Chemotherapy and/or radiotherapy are applied to manage patients with distant metastasis and also other factors that impede surgical resection. In such cases, treatments are occasionally initiated on the basis of biopsy findings. However, there are some criteria that would be difficult to confirm in small amount of tissue. For example, 13% of TC (n=2) in the reported study did not present with definite atypia; however, immunohistochemical criteria and infiltrative growth pattern led to the diagnosis of TC (9). This growth pattern could be dismissed when only biopsy specimens were available. In the study of Meurgey et al., surgically resected specimens and biopsy or fragmented specimens were primarily used, which were reviewed only in nine percent of the cases (n=17). Further comparison of the histology of biopsy and resected specimens and review of major or minor criteria would enable us to evaluate these morphological and immunohistochemical criteria, whether they are applicable in routine practice. Additionally, their investigation included a small number of cases of TC (n=20) and advanced stage (Stage IVa/b, n=5). The biological characteristics of thymoma and TC are different, and the analysis of patients in advanced stages would impact the decision in palliative-intent chemotherapy. An investigation at international level is required to reveal the clinical behavior of these rare diseases.

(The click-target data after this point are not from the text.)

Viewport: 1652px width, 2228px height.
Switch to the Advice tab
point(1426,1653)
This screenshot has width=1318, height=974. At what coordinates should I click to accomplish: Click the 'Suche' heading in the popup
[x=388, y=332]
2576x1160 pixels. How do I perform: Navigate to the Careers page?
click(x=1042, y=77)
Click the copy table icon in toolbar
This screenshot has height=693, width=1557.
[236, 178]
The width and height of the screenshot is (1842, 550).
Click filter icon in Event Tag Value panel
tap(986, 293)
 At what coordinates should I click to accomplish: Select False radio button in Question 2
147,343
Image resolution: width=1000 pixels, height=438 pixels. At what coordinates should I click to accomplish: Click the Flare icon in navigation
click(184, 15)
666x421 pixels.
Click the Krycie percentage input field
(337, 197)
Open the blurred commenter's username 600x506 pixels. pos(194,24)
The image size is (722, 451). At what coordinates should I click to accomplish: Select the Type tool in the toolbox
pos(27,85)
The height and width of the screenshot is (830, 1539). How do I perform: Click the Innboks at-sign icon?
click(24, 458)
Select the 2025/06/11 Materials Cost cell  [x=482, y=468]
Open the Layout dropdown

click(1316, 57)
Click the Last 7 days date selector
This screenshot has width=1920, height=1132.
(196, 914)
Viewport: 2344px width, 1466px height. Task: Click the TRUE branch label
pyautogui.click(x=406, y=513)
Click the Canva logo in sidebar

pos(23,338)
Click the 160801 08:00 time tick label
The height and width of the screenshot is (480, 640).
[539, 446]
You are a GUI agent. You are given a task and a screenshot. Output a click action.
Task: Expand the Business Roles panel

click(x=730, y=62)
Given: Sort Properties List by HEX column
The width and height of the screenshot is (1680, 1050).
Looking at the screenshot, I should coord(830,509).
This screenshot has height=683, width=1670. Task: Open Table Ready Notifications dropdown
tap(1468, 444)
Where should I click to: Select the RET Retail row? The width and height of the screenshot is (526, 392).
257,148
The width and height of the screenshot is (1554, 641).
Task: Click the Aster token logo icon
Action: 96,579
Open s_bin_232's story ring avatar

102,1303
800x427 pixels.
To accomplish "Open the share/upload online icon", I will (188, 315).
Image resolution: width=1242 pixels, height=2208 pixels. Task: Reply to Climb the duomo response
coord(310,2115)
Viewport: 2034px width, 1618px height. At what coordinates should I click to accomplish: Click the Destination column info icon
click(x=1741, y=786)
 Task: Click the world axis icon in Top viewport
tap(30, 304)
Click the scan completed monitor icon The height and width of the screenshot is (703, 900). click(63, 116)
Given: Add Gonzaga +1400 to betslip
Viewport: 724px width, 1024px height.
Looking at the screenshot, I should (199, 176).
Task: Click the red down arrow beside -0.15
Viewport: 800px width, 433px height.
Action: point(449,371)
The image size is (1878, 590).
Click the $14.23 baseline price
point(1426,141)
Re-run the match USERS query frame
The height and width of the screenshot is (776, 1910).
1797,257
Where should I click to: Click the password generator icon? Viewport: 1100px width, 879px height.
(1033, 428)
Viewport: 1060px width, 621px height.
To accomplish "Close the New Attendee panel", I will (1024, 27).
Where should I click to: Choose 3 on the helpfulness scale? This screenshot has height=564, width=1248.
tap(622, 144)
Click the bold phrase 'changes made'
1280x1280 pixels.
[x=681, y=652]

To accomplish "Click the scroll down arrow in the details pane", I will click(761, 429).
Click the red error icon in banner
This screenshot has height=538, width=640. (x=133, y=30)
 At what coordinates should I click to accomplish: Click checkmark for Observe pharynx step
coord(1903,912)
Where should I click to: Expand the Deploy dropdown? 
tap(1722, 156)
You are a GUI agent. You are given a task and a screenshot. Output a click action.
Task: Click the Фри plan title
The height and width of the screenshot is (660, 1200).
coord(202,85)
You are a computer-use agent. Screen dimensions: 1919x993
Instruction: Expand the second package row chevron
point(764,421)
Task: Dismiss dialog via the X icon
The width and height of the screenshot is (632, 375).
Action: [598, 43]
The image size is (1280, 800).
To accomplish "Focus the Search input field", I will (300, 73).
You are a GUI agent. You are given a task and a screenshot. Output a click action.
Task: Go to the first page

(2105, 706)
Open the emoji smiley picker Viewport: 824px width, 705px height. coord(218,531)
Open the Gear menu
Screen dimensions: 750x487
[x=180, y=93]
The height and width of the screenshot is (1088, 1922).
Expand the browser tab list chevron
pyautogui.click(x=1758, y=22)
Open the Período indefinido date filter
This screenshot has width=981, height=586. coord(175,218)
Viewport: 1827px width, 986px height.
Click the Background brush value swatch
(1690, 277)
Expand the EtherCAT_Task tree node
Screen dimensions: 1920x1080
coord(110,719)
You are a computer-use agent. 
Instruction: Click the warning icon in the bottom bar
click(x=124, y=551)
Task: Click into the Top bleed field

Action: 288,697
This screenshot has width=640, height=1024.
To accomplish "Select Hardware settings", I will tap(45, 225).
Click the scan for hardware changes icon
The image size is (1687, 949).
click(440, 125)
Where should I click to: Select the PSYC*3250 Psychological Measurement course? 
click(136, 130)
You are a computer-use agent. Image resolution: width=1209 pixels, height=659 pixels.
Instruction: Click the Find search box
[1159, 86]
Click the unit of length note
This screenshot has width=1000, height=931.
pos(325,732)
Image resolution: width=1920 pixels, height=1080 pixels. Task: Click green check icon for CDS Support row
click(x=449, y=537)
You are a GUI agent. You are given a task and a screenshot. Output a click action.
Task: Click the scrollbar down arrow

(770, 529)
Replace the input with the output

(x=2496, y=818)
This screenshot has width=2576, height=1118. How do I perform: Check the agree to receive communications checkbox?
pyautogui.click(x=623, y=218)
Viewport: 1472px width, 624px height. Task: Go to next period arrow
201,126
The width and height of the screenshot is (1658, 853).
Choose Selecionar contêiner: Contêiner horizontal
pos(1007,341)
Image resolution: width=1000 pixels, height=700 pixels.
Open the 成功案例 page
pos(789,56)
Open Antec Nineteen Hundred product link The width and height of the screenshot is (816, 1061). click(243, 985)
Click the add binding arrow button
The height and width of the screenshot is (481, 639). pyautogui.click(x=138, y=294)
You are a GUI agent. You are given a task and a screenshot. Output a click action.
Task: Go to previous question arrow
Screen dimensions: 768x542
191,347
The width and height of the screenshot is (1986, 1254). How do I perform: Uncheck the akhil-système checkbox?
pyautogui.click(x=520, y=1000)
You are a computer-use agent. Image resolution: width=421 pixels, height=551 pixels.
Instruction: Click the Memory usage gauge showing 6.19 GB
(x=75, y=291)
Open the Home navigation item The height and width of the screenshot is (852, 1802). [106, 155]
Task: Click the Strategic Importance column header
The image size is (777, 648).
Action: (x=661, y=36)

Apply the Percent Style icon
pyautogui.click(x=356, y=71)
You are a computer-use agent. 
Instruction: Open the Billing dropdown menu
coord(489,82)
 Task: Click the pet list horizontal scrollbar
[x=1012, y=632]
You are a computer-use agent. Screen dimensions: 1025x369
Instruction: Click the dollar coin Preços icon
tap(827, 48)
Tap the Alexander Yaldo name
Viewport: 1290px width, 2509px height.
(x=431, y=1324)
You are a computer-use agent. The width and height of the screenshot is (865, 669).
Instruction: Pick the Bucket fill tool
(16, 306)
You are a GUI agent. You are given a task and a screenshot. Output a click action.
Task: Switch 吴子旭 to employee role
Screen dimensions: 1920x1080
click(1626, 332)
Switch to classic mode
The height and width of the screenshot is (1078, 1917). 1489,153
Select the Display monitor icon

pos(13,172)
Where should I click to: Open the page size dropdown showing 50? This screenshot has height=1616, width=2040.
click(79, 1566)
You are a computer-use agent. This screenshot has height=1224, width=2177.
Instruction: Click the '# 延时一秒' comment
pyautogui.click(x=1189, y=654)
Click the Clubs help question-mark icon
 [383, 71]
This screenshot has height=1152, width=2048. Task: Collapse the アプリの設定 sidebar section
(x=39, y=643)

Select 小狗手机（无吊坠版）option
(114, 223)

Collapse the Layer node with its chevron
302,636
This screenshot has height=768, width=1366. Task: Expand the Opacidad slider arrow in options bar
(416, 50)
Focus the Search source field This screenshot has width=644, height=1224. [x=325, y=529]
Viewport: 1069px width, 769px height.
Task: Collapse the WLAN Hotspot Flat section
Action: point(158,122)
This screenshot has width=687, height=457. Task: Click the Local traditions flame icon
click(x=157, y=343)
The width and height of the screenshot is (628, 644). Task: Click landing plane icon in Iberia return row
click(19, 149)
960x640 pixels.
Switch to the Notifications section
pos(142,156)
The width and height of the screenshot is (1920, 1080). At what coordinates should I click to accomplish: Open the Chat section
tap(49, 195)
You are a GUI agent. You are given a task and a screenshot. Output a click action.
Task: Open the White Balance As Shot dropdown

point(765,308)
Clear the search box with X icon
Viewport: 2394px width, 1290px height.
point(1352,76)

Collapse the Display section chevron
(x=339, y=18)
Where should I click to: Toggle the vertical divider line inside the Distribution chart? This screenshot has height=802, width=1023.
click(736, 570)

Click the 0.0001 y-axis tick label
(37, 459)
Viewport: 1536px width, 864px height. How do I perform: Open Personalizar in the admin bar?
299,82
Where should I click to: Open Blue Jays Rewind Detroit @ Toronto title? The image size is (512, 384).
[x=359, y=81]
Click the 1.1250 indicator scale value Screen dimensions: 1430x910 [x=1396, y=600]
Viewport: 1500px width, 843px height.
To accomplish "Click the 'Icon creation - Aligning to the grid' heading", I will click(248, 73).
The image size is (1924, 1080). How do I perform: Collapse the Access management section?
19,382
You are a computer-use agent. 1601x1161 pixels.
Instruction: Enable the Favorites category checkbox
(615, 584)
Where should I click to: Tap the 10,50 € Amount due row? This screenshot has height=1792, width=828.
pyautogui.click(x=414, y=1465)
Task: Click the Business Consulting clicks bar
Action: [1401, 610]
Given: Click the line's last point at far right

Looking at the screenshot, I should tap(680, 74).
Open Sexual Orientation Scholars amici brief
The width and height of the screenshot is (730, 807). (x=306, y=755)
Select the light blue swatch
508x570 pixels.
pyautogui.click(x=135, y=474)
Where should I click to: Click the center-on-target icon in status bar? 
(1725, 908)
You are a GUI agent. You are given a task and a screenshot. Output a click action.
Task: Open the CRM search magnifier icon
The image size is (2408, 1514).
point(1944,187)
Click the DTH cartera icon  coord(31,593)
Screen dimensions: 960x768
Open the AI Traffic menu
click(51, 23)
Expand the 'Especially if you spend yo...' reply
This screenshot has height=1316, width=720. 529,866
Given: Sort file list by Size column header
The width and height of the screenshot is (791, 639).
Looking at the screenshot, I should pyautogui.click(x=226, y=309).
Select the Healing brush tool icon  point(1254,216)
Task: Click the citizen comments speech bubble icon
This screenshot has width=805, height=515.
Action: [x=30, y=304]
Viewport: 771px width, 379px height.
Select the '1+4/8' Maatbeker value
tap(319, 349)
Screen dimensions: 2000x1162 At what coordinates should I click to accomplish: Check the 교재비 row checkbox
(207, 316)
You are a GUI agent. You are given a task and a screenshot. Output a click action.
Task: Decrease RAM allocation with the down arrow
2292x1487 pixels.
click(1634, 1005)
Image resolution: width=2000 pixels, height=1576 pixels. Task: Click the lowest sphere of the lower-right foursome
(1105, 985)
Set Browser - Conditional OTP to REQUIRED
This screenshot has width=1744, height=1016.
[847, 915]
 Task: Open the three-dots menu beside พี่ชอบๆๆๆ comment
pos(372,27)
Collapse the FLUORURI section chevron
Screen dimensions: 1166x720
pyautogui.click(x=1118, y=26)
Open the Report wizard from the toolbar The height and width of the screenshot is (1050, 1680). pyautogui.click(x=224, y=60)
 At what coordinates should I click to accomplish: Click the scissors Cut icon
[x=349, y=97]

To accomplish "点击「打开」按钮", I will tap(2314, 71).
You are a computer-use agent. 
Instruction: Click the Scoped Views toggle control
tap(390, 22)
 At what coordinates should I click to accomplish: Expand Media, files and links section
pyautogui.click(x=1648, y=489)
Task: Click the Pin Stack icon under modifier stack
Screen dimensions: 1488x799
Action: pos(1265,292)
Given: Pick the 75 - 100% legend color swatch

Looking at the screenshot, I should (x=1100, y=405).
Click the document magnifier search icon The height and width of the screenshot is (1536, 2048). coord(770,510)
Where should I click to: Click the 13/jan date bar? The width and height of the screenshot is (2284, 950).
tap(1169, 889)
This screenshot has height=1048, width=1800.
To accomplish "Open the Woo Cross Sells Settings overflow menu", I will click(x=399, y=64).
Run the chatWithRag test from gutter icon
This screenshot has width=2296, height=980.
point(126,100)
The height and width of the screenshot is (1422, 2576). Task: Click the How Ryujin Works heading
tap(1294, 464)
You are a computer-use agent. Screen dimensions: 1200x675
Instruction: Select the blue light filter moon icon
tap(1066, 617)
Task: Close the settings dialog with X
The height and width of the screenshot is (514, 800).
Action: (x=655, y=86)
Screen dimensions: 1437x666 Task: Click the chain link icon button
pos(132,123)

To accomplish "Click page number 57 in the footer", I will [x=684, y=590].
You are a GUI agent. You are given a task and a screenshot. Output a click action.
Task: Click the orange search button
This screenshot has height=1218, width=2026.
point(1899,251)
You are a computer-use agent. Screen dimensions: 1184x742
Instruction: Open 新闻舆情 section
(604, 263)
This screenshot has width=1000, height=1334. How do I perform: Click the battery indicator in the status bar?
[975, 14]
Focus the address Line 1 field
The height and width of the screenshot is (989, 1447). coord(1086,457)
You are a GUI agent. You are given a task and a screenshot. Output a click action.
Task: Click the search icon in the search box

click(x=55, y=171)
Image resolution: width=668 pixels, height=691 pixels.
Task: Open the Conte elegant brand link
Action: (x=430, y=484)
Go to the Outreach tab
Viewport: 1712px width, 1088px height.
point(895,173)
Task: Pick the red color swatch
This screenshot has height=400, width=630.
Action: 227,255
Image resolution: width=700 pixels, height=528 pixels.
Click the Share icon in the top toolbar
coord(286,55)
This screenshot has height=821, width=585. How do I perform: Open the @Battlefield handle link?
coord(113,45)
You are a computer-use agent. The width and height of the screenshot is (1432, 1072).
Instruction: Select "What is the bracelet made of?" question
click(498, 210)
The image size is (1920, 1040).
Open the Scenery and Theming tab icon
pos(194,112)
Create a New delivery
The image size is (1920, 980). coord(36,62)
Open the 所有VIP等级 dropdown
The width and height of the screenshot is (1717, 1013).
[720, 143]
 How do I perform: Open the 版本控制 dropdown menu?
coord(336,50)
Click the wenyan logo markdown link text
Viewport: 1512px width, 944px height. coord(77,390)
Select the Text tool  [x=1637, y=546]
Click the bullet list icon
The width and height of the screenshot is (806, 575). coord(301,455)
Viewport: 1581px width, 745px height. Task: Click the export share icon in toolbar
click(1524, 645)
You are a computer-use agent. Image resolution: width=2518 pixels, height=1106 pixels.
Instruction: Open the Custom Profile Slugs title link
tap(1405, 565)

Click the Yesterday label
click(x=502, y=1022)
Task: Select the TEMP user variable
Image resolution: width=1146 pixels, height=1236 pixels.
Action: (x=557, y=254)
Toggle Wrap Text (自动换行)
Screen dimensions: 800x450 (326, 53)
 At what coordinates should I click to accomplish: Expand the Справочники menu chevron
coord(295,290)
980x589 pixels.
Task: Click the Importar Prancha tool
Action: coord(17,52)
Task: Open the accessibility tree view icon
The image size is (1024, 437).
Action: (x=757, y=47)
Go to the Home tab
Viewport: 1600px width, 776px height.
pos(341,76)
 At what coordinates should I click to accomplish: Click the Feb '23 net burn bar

Some cases with stage III disease in the Masaoka-Koga system were reclassified into stage I or II according to the 8th TNM staging system. Meurgey et al. have revealed a significant difference in time to relapse between stages of Masaoka-Koga system; however, the gap was narrowed by new staging system using TNM classification (9). Recently, a retrospective study conducted in China has also reported that the variance between stages in relapse ratio and overall survival became insignificant when re-staged considering the 8th TNM-based staging compared with that considering the Masaoka-Koga staging system (11). These results may have stemmed from the expansion of stage I disease. Stage I in the new TNM-based system comprises T1bN0M0 disease, which was previously treated as stage III. The study has reported significant difference in relapse and survival between patients with T1aN0M0 and T1bN0M0 diseases (11). These studies indicate that resectability plays a crucial role in patients’ prognosis.
The retrospective study by Meurgey et al. has revealed the ITMIG consensus statements on the histology of thymic malignancies, which appropriately reflects the pathological findings of each subtype (9). Therefore, consensus criteria must be assessed henceforth whether they benefit the diagnosis regardless of observer experience. Surgical resectability has impact on prognosis assessment even when applying the 8th TNM staging system. Further investigations on a large number of cases are required, with international collaborations, to reveal the characteristics of thymic malignancies, which is a rare cancer, to stratify of prognosis using N and M factors.
Conflicts of Interest: The authors have no conflicts of interest to declare.